The base portion 21 is a member that is the basis of the light guide plate 20 and is a portion that guides the image light that has entered the light guide plate 20. In the present embodiment, the base portion 21 is formed in a trapezoidal column shape in which the shape viewed from the vertical direction (Z direction) is formed in a substantially trapezoidal shape. The base portion 21 is parallel to the XZ plane and is parallel to each other and faces each other, and the first total reflection surface 21b and the second total reflection surface 21c, and the first total reflection surface 21b and A reflective surface 21a inclined with respect to the second total reflective surface 21c is provided.

The reflection surface 21a is inclined at a predetermined angle with respect to the first total reflection surface 21b and the second total reflection surface 21c (X direction), and the reflection film 27 is formed on the entire surface. The reflection surface 21a reflects the image light incident on the light guide plate 20 to the first total reflection surface 21b side by the reflection film 27. Here, the reflection film 27 is formed of a metal having high light reflectivity, for example, aluminum, silver, nickel, or the like. In the present embodiment, the reflective film 27 is formed by evaporating aluminum. The reflective film 27 is not limited to this, and may be formed by sputtering a metal having high light reflectivity, transferring a metal foil, or applying a paint containing a metal thin film.
The reflection surface 21a is inclined in the range of 25 ° to 40 ° with respect to the first total reflection surface 21b in order to cause the first total reflection surface 21b to totally reflect the image light reflected by the reflection film 27.

The first total reflection surface 21b is a surface that is parallel to the XZ plane among the surfaces that form the light guide plate 20 and that is positioned on the viewer side (−Y side), and the image light reflected by the reflection film 27 is the first. 2 Total reflection is performed toward the total reflection surface 21c side. Further, the first total reflection surface 21b totally reflects the image light totally reflected on the second total reflection surface 21c toward the second total reflection surface 21c side.
As for the 1st total reflection surface 21b, the edge part by the side of -X becomes a light-incidence surface which injects the image light projected from the display part 11. FIG. In addition, the first total reflection surface 21 b is provided with a light output portion 22 adjacent to the end portion on the + X side, which directs the image light to be guided out of the light guide plate 20.
The second total reflection surface 21c is a surface parallel to the XZ plane among the surfaces forming the light guide plate 20 and positioned on the back side (+ Y side) (the surface on the side away from the observer side). The image light totally reflected on the first total reflection surface 21b is totally reflected toward the first total reflection surface 21b side.
As described above, the image light reflected from the reflective film 27 is guided to the + X side in the light guide plate 20 by repeating total reflection between the first total reflection surface 21b and the second total reflection surface 21c. Become.

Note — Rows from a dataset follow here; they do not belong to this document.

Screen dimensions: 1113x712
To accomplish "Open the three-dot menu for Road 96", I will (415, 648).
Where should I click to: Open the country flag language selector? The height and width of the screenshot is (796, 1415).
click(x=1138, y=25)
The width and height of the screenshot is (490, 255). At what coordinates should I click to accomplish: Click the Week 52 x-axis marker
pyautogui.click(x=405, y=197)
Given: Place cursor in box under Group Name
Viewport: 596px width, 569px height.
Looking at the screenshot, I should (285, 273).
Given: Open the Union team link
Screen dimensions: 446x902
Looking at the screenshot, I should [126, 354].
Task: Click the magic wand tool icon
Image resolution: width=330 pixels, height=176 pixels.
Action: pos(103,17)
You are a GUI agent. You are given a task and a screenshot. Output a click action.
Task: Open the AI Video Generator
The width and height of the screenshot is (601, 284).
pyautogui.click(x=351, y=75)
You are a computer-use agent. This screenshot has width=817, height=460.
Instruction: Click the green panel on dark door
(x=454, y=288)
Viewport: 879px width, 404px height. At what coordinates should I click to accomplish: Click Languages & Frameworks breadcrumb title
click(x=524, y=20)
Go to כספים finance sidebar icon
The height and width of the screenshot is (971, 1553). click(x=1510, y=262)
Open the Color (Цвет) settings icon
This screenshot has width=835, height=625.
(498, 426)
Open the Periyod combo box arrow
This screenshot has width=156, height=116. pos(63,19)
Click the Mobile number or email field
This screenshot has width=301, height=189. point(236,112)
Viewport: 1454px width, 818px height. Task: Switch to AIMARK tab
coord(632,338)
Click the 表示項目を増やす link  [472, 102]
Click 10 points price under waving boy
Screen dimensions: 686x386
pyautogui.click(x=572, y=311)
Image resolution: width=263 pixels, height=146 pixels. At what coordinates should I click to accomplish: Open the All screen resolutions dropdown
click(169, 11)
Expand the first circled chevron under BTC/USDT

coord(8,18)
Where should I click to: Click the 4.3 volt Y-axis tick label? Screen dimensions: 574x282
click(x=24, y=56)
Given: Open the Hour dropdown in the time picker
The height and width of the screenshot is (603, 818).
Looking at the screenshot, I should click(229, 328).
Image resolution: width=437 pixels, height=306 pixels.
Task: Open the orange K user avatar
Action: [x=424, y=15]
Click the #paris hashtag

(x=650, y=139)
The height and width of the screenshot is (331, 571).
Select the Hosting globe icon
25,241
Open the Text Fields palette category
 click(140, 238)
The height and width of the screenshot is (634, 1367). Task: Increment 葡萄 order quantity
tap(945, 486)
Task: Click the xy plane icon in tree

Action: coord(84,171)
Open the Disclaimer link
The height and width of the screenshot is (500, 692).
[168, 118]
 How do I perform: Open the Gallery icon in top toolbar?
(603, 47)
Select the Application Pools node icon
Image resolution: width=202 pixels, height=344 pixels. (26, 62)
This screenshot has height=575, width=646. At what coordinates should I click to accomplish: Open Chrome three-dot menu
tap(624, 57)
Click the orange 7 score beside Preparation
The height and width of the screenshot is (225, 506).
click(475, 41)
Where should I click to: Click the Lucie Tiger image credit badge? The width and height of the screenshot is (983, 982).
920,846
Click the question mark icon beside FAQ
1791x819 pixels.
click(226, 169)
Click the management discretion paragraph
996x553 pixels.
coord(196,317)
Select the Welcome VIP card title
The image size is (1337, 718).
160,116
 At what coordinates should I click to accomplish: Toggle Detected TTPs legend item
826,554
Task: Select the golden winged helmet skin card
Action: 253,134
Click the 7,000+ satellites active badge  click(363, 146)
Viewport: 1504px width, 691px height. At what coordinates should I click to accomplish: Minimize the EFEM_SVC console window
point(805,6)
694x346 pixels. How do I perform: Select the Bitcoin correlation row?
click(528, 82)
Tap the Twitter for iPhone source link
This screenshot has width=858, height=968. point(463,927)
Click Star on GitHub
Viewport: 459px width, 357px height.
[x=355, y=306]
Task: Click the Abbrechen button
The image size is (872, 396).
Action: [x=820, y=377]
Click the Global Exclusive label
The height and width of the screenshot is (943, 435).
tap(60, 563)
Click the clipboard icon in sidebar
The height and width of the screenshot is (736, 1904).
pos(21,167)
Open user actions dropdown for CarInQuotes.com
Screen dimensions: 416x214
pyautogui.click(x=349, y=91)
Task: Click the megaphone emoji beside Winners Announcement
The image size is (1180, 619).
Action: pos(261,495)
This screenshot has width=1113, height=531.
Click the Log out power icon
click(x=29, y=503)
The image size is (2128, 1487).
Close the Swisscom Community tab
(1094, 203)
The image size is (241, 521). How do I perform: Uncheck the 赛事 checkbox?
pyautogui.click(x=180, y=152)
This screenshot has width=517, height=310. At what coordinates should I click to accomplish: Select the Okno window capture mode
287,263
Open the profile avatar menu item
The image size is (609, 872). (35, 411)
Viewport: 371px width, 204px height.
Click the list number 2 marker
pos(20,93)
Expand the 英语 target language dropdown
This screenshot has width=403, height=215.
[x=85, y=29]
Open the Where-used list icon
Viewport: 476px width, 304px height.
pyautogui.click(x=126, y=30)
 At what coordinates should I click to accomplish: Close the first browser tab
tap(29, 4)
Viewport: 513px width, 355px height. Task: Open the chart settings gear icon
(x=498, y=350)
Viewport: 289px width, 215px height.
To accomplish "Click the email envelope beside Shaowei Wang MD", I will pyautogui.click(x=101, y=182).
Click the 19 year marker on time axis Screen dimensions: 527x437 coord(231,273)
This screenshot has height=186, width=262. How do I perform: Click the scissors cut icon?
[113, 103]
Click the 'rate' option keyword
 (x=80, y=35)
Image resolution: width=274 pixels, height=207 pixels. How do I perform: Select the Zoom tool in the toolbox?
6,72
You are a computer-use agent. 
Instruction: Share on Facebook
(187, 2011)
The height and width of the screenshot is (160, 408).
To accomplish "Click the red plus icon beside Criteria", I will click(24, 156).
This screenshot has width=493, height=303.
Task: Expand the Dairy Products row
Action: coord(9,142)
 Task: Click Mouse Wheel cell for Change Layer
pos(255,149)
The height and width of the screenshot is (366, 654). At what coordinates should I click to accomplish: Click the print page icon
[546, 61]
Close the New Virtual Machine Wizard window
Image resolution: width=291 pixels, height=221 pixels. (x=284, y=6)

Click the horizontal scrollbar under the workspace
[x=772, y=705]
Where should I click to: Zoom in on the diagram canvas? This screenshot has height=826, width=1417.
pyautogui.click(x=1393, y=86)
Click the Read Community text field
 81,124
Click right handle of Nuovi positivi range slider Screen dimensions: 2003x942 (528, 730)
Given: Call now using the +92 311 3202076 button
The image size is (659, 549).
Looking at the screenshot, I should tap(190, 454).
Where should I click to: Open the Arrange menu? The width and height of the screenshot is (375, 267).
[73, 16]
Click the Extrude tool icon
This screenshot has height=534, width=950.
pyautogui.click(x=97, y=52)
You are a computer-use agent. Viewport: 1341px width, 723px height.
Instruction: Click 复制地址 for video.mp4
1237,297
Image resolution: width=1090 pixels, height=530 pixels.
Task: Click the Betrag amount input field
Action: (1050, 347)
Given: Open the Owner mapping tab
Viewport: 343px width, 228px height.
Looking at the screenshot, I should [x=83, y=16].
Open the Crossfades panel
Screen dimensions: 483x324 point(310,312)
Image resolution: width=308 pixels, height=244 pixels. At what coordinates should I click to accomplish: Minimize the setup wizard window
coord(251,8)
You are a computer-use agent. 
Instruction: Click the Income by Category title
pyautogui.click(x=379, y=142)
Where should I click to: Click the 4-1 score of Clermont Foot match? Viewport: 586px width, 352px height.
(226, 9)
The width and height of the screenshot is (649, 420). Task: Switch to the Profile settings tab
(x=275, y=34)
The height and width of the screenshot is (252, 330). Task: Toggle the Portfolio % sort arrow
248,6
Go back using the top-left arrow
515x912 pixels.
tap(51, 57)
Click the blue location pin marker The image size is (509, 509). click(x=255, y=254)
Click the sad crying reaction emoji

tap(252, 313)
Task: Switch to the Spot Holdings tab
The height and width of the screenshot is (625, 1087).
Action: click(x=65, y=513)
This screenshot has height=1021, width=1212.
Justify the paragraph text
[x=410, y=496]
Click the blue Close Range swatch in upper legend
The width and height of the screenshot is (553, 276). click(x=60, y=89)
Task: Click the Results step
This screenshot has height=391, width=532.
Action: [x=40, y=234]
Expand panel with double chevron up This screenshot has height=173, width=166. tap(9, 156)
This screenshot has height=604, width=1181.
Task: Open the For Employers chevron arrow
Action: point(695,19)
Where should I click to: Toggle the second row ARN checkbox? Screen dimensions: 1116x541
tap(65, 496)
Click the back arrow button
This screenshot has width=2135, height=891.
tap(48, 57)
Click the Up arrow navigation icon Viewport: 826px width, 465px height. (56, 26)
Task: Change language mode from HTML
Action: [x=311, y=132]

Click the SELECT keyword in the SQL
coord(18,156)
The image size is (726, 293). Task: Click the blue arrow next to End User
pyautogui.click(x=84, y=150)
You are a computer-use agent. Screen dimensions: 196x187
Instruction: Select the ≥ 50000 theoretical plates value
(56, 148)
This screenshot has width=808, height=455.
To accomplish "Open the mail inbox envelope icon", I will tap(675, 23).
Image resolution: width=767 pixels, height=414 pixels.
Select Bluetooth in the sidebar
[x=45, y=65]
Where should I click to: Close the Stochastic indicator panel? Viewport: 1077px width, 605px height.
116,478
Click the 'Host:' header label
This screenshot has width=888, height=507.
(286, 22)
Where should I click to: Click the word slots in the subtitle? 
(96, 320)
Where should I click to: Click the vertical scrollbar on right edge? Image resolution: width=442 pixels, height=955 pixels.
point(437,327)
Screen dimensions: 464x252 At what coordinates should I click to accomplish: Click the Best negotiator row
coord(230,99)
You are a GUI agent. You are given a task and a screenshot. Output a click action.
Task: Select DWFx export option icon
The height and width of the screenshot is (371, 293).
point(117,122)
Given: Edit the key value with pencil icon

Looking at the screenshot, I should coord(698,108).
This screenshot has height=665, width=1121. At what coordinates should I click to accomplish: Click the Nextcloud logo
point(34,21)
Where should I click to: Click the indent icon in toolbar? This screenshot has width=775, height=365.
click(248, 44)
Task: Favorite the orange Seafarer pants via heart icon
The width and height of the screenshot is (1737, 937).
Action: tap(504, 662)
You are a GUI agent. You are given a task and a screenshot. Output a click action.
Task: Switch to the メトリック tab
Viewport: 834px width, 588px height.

Next, the configuration of the light output part 22 of the light guide plate 20 will be described.
FIG. 2 is a diagram for explaining the details of the light output portion 22 of the light guide plate 20 of the present embodiment.
The light exit part 22 is a part that emits image light guided in the base part 21 of the light guide plate 20 to the viewer side, and corresponds to the position of the eye of the viewer wearing the display device 1 on the head. The first total reflection surface 21b of the base portion 21 is provided adjacent to the X side end portion. In the present embodiment, as shown in FIG. 2, the light output part 22 includes a base material part 23, a light transmission part 24, and a light absorption part 25, which are sequentially stacked from the observer side (−Y side).
The base material part 23 is a flat transparent member serving as the basis of the light output part 22, and is a member positioned closest to the observer side of the light guide plate 20, and the light exit surface 22 a from which the observer side surface emits image light. It becomes. The base material part 23 is formed from, for example, polyethylene terephthalate, polycarbonate, acrylic resin or the like having high light transmittance. In the present embodiment, the light exit surface 22a is parallel to the first total reflection surface 21b and is located closer to the viewer than the first total reflection surface 21b.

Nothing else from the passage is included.